Cualquier alienación social parece estar conectada a una creencia superior en tales teorías. Ya sea el desempleo, el origen étnico o incluso el estado de relación, muchos de los que sufren al borde de la sociedad reportan creencias más fuertes. Molding y col. (2016) encontraron que, “el respaldo de las teorías de conspiración relacionadas […] con las variables relacionadas con la alienación: aislamiento, impotencia, impotencia y desconexión de las normas sociales “.

Cualquier cosa que pueda amenazar el status quo de la sociedad también parece estar relacionada con estas creencias. Los grupos cuya identidad está ligada a los valores sociales tradicionales y que protegen el statu quo sociopolítico existente tienen más probabilidades de creer en las teorías de la conspiración. Estos son, como era de esperar, a menudo grupos autoritarios de derecha y aquellos con una orientación de dominio social (supremacistas blancos, por ejemplo).

El pensamiento racional y la inteligencia también están vinculados a una menor creencia en las teorías de conspiración. Aquellos que no son capaces de involucrarse en un pensamiento analítico o lógico, así como aquellos de menor inteligencia, a menudo recurrirán a las conexiones simples que ofrecen estas teorías (Lantian et al., 2017).

Síntomas del trastorno de la teoría de la conspiración

Los trastornos se definen por una constelación de síntomas, síntomas que tienden a no ocurrir en patrones similares en el mundo natural o en otros trastornos.

No es exagerado considerar que las personas que creen firmemente en las teorías de la conspiración pueden calificar para la propuesta Trastorno de la teoría de la conspiración (CTD). Tomado de la investigación, los síntomas pueden resumirse como (6 o más necesarios para un diagnóstico):

  • Sentirse ansioso o temeroso todo el tiempo, sin ninguna razón en particular.
  • Incapacidad para ejercer control (o sentirse incapaz de controlar) la situación
  • La necesidad de dar sentido a temas complejos o eventos no relacionados, incluso con poca o ninguna experiencia o conocimiento tópico
  • Un fuerte impulso de hacer conexiones entre una serie de eventos o comportamientos no relacionados
  • Una creencia en explicaciones paranormales del fenómeno científico.
  • Una dependencia excesiva de los atajos cognitivos, como las correlaciones ilusorias, el sesgo de confirmación y el sesgo retrospectivo
  • Baja autoestima y / o alta incertidumbre
  • Una sensación de no pertenecer realmente a ningún grupo social; aislamiento de los demás
  • Una mayor alienación, desconexión o desafecto de la sociedad.
  • La creencia de que el status quo de la sociedad debe valorarse por encima de todo
  • La presencia de los síntomas impacta significativamente la capacidad de la persona para funcionar en sus actividades de la vida diaria, como socializar con amigos, ir al trabajo o la escuela, o las relaciones con su familia y otras personas.

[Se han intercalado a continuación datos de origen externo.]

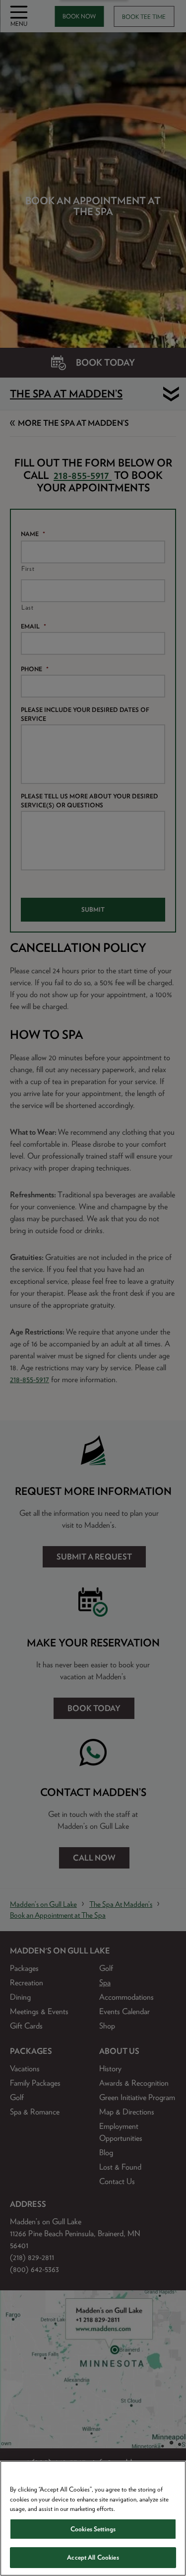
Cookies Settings (93, 2529)
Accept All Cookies (93, 2557)
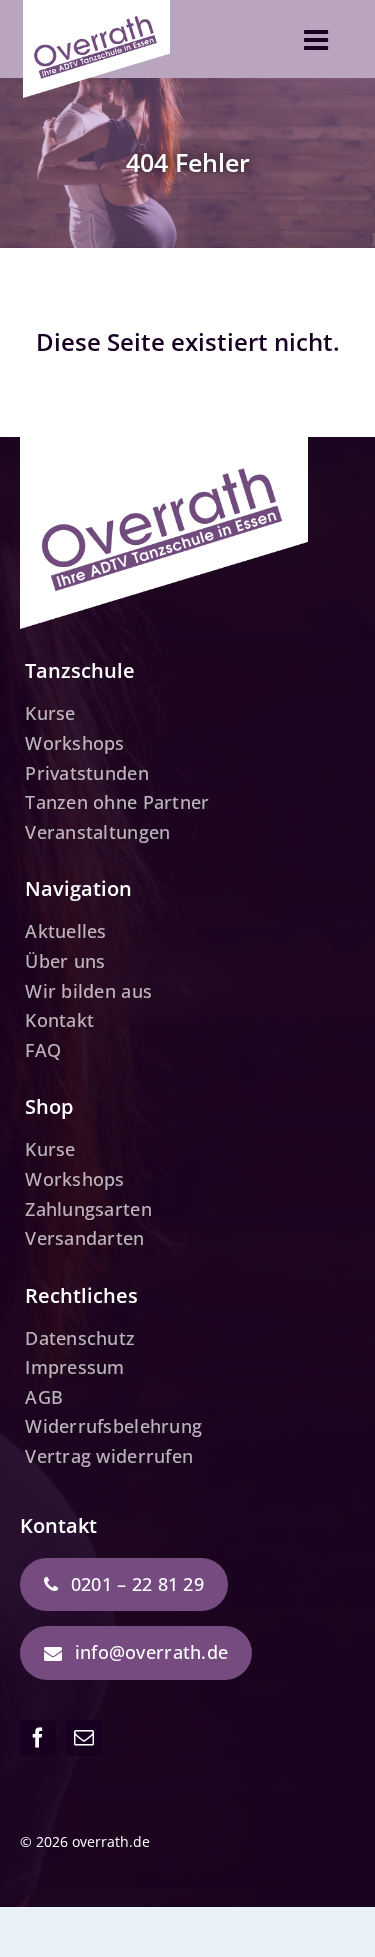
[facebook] (38, 1738)
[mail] (84, 1738)
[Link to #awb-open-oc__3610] (316, 40)
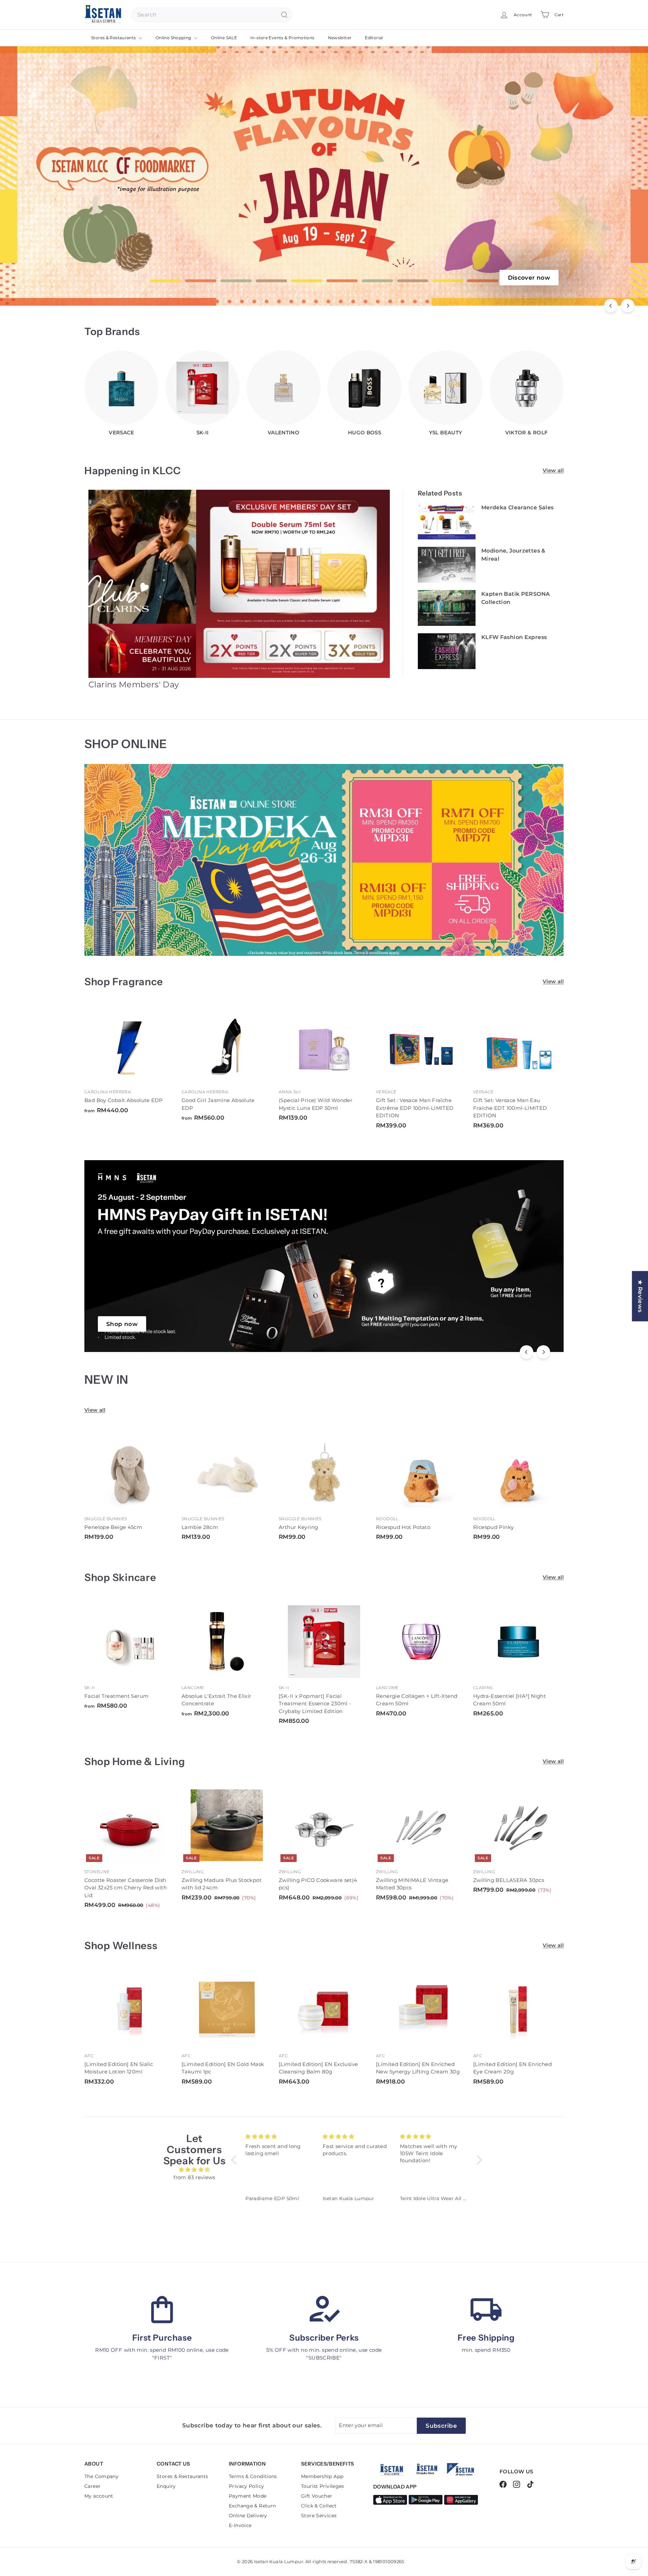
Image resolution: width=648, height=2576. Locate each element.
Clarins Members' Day (133, 684)
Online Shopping (174, 37)
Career (92, 2486)
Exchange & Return (252, 2506)
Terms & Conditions (253, 2476)
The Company (101, 2476)
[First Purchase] (162, 2309)
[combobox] (212, 15)
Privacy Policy (246, 2486)
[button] (235, 2160)
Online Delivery (248, 2516)
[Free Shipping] (486, 2309)
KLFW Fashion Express (514, 637)
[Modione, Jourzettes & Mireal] (447, 565)
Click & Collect (319, 2506)
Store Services (318, 2516)
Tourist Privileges (322, 2486)
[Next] (627, 305)
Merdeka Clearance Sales (517, 507)
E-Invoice (240, 2525)
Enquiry (166, 2486)
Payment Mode (248, 2496)
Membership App (322, 2476)
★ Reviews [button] (640, 1296)
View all (553, 470)
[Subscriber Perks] (324, 2309)
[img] (194, 2170)
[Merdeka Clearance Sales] (447, 522)
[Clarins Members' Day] (239, 584)
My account (98, 2496)
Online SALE (224, 37)
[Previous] (611, 305)
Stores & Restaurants (114, 37)
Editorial (374, 37)
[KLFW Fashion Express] (447, 651)
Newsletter (340, 37)
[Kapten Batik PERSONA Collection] (447, 608)
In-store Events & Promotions (282, 37)
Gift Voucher (316, 2496)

¿Es real el trastorno de la teoría de la conspiración? Bueno, todavía no. Pero dale tiempo y quién sabe. Puede ser parte de la conspiración para mantener este trastorno fuera del próximo Manual Diagnóstico y Estadístico de los Trastornos Mentales.

Referencias

Goreis, A. y Voracek, M. (2019). Una revisión sistemática y metaanálisis de la investigación psicológica sobre las creencias de conspiración: características de campo, instrumentos de medición y asociaciones con rasgos de personalidad. Fronteras en psicología. https://doi.org/10.3389/fpsyg.2019.00205

Lantian, A., Muller, D., Nurra, C. y Douglas, K.M. (2017) “¡Sé cosas que ellos no saben!”: El papel de la necesidad de unicidad en la creencia en las teorías de conspiración. Psicología social, 48, 160-173.

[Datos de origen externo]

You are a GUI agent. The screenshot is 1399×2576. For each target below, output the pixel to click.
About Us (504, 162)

Molding, R, Nix-Carnell, S, Schnabel, A, Nedeljkovic, M, Burnside, EE, Lentini, AF, Mehzabin, N. (2016). ¿Mejor el diablo que conoces que un mundo que no? Intolerancia a la incertidumbre y explicaciones de cosmovisión para creer en teorías de conspiración. Personalidad y diferencias individuales, 98, 345-354.

van Prooijen, J-W. (2016) A veces, la inclusión genera sospecha: la incertidumbre y la pertenencia predicen la creencia en las teorías de la conspiración. European Journal of Social Psychology, 46, 267-279.